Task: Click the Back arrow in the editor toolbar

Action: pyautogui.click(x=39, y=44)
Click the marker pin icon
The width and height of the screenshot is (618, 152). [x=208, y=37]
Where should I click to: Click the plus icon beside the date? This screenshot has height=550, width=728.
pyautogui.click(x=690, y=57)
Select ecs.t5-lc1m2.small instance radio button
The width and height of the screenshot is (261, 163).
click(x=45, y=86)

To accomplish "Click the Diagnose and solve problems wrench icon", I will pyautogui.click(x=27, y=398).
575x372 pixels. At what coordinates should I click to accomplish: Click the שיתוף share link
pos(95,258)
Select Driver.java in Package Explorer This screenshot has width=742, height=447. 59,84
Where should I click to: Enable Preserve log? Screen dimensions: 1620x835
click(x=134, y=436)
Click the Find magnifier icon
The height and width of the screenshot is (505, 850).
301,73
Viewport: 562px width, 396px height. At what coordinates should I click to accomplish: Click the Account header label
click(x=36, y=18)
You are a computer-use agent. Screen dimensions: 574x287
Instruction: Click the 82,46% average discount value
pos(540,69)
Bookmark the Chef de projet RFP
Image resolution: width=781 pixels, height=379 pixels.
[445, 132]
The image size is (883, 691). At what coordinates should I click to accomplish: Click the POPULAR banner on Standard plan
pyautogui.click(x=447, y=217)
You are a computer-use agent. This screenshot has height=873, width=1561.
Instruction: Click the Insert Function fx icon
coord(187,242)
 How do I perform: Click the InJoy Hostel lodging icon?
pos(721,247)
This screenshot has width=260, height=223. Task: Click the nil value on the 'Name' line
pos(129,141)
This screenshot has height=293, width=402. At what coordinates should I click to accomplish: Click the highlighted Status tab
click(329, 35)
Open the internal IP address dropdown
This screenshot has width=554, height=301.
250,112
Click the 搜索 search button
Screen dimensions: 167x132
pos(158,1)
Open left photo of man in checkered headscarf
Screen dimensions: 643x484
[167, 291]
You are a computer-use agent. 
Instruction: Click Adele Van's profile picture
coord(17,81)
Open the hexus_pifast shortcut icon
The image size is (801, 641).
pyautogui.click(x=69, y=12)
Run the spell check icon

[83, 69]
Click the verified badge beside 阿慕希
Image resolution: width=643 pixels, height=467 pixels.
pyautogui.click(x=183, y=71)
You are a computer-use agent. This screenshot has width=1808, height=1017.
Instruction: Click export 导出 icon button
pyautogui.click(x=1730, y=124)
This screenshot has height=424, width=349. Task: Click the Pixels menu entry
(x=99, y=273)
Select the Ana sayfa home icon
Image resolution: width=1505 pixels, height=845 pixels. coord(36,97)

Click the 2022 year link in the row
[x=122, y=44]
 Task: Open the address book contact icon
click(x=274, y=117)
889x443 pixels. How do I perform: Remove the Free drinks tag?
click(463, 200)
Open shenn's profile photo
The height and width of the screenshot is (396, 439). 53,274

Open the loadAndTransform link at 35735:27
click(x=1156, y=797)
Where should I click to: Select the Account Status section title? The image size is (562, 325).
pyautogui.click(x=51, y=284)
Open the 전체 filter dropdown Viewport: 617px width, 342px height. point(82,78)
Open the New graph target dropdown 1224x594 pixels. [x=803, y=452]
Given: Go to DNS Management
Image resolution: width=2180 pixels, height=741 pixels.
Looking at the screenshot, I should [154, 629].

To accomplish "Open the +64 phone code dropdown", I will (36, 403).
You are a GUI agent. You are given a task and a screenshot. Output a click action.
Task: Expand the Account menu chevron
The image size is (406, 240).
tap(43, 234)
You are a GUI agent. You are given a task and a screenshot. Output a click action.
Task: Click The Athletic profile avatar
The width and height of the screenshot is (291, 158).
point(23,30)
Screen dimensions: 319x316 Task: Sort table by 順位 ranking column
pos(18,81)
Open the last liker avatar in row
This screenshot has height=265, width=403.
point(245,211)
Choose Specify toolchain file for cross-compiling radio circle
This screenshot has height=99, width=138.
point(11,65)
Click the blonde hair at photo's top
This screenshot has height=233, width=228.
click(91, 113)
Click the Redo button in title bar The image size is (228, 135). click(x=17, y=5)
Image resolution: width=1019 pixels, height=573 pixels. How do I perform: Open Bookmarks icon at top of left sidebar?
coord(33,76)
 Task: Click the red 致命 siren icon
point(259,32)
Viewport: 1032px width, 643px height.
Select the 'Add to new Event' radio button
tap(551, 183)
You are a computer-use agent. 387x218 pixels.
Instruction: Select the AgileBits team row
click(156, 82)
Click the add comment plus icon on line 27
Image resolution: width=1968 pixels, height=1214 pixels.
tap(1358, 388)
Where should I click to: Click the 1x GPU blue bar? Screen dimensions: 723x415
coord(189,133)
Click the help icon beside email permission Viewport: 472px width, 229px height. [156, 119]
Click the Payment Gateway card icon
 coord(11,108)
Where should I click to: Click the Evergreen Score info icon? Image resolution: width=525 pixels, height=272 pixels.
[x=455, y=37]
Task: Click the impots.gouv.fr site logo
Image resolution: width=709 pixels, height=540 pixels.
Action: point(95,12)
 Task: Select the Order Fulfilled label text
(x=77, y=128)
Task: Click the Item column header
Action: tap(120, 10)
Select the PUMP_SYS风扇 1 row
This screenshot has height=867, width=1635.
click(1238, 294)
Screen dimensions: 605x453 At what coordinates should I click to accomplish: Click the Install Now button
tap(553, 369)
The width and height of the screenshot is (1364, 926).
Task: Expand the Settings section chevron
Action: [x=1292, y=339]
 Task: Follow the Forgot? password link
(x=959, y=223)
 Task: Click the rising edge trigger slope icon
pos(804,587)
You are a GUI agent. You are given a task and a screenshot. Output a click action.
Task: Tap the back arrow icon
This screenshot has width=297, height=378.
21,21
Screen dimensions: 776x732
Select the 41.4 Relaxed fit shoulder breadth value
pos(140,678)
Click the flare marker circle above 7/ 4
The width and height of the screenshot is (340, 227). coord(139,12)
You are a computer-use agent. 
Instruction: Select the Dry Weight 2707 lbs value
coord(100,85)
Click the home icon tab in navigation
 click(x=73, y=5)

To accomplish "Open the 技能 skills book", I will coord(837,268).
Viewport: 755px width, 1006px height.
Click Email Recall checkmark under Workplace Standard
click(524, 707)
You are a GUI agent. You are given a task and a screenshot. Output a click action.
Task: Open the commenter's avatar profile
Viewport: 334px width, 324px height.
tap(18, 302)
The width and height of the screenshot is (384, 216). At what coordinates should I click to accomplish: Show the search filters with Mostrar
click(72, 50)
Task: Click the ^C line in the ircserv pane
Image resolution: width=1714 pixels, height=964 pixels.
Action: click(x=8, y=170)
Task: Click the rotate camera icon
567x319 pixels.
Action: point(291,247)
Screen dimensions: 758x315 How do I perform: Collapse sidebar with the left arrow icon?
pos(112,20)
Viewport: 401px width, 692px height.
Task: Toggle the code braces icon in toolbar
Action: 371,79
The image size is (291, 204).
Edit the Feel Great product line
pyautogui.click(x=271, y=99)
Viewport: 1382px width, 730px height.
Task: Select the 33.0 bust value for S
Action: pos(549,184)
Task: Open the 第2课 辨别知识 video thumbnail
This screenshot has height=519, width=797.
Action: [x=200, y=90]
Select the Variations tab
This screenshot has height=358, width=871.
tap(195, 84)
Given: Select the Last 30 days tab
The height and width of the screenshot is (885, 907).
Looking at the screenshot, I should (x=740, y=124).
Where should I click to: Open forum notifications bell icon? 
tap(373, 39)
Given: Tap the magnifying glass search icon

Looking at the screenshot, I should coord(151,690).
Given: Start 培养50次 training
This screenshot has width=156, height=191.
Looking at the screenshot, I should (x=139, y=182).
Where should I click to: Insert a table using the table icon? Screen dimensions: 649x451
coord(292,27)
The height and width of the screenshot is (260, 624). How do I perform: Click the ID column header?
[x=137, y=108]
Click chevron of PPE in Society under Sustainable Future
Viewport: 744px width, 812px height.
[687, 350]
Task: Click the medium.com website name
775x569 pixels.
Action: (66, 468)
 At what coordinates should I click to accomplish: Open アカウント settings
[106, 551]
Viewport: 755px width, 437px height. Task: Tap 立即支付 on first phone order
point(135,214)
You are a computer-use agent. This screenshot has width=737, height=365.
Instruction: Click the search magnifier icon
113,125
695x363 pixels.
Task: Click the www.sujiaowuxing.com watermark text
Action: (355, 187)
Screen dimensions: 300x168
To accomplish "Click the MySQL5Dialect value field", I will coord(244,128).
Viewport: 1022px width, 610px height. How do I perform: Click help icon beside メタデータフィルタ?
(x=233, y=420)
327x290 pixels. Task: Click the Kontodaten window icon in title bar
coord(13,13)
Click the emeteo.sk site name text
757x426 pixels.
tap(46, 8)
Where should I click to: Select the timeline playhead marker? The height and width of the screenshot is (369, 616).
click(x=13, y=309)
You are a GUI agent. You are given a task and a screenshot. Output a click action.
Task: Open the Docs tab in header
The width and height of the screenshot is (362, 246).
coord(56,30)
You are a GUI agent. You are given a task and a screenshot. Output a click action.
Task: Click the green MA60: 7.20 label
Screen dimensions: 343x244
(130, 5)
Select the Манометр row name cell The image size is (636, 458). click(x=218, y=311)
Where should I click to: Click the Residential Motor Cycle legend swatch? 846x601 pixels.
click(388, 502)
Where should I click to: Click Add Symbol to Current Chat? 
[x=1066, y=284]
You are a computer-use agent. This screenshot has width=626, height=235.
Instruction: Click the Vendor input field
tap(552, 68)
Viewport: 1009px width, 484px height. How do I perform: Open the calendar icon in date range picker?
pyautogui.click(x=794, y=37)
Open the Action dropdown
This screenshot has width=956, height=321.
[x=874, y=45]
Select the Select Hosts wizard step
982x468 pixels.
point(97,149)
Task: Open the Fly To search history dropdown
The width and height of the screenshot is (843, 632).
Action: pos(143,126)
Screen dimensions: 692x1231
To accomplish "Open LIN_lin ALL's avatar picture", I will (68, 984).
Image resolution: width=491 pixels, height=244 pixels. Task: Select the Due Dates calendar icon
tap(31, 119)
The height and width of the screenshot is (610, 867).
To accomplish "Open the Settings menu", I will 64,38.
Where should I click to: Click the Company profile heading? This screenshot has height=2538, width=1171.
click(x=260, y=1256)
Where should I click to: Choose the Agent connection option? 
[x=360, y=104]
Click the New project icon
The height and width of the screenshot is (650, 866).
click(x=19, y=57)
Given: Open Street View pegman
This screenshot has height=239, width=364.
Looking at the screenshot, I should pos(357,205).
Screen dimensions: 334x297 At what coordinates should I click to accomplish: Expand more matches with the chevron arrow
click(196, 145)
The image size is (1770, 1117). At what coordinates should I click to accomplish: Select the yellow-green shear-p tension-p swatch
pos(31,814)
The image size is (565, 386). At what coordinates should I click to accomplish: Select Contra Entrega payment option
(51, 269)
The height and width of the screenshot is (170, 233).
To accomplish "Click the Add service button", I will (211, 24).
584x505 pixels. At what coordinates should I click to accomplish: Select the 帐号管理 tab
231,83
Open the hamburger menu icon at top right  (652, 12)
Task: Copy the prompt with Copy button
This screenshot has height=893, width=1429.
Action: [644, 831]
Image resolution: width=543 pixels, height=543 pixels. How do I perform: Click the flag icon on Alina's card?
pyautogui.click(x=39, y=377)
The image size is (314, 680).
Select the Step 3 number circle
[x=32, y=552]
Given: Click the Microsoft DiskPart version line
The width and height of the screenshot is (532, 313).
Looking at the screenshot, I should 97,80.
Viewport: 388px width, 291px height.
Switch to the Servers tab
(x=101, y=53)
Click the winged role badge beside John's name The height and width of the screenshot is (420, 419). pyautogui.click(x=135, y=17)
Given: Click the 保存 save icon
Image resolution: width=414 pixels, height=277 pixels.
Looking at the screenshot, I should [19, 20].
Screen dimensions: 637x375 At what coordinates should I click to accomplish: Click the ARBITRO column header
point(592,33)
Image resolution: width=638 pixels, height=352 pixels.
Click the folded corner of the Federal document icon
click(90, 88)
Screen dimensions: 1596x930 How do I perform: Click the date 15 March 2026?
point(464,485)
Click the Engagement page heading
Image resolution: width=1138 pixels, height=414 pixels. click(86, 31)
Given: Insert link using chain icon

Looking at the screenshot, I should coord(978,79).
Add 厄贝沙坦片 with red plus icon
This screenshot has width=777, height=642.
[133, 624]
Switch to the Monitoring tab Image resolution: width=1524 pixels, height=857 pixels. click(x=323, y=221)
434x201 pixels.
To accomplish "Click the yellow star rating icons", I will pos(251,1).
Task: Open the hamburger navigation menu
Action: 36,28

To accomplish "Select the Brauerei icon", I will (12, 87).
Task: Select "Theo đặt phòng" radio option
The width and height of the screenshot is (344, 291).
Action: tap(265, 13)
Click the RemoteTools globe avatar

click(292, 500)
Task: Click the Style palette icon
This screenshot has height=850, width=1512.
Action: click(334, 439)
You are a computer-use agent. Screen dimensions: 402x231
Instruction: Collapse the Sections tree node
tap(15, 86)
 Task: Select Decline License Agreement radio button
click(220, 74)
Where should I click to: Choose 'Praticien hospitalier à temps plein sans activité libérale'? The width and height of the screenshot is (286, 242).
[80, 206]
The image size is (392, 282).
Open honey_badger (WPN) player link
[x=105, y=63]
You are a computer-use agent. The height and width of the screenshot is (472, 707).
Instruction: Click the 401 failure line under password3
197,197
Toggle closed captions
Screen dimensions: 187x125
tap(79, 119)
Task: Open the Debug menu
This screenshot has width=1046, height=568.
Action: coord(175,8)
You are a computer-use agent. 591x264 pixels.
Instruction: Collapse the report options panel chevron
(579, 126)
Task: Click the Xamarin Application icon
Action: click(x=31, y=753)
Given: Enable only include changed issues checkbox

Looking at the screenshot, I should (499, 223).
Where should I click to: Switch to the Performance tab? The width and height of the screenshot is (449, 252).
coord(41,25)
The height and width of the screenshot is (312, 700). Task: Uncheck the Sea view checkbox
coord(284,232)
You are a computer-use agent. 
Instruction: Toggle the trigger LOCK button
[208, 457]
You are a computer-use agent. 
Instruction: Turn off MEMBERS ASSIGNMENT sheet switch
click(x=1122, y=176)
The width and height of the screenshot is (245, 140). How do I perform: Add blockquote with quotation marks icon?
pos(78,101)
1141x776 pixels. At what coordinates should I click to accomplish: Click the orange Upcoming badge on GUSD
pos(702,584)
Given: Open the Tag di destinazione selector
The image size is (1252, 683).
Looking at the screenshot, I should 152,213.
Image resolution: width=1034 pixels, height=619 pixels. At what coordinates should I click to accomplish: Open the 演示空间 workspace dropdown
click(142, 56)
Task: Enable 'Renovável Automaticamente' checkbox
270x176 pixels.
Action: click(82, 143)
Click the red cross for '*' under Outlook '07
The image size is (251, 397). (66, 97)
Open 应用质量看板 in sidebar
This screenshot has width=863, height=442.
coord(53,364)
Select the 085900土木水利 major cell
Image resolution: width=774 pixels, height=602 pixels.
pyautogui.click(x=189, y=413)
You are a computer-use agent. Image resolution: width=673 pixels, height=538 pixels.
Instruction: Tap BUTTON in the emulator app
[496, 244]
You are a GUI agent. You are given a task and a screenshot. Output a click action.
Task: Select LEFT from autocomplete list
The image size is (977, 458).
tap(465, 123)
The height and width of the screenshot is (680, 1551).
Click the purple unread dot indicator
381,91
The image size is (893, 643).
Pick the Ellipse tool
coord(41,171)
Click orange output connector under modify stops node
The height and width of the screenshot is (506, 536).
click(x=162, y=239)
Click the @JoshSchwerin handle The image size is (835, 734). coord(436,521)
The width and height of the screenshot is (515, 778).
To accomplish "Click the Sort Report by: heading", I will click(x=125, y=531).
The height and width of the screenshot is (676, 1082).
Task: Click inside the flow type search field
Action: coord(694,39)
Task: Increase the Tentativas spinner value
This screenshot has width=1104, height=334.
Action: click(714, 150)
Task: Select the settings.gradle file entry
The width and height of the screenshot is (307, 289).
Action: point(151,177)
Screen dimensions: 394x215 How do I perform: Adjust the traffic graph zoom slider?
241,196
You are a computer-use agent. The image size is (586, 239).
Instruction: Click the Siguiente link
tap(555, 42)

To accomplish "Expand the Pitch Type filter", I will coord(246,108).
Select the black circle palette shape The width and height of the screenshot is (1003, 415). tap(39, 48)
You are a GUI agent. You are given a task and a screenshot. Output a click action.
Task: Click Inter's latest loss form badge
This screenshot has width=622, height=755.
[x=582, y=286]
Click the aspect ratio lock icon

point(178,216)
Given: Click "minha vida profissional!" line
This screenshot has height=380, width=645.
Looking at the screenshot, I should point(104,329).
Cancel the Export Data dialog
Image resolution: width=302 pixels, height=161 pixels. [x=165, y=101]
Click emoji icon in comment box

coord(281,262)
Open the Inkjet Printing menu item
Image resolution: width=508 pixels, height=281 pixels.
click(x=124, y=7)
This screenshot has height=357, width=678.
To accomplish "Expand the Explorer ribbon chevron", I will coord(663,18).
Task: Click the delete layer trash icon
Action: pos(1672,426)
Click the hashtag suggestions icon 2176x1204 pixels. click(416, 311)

====

◆ Problem to solve: Copy the records word for word from the very first line down to the line containing "The width and height of the screenshot is (618, 152).", and include that line.

◆ Problem solution:
Task: Click the Back arrow in the editor toolbar

Action: pyautogui.click(x=39, y=44)
Click the marker pin icon
The width and height of the screenshot is (618, 152). [x=208, y=37]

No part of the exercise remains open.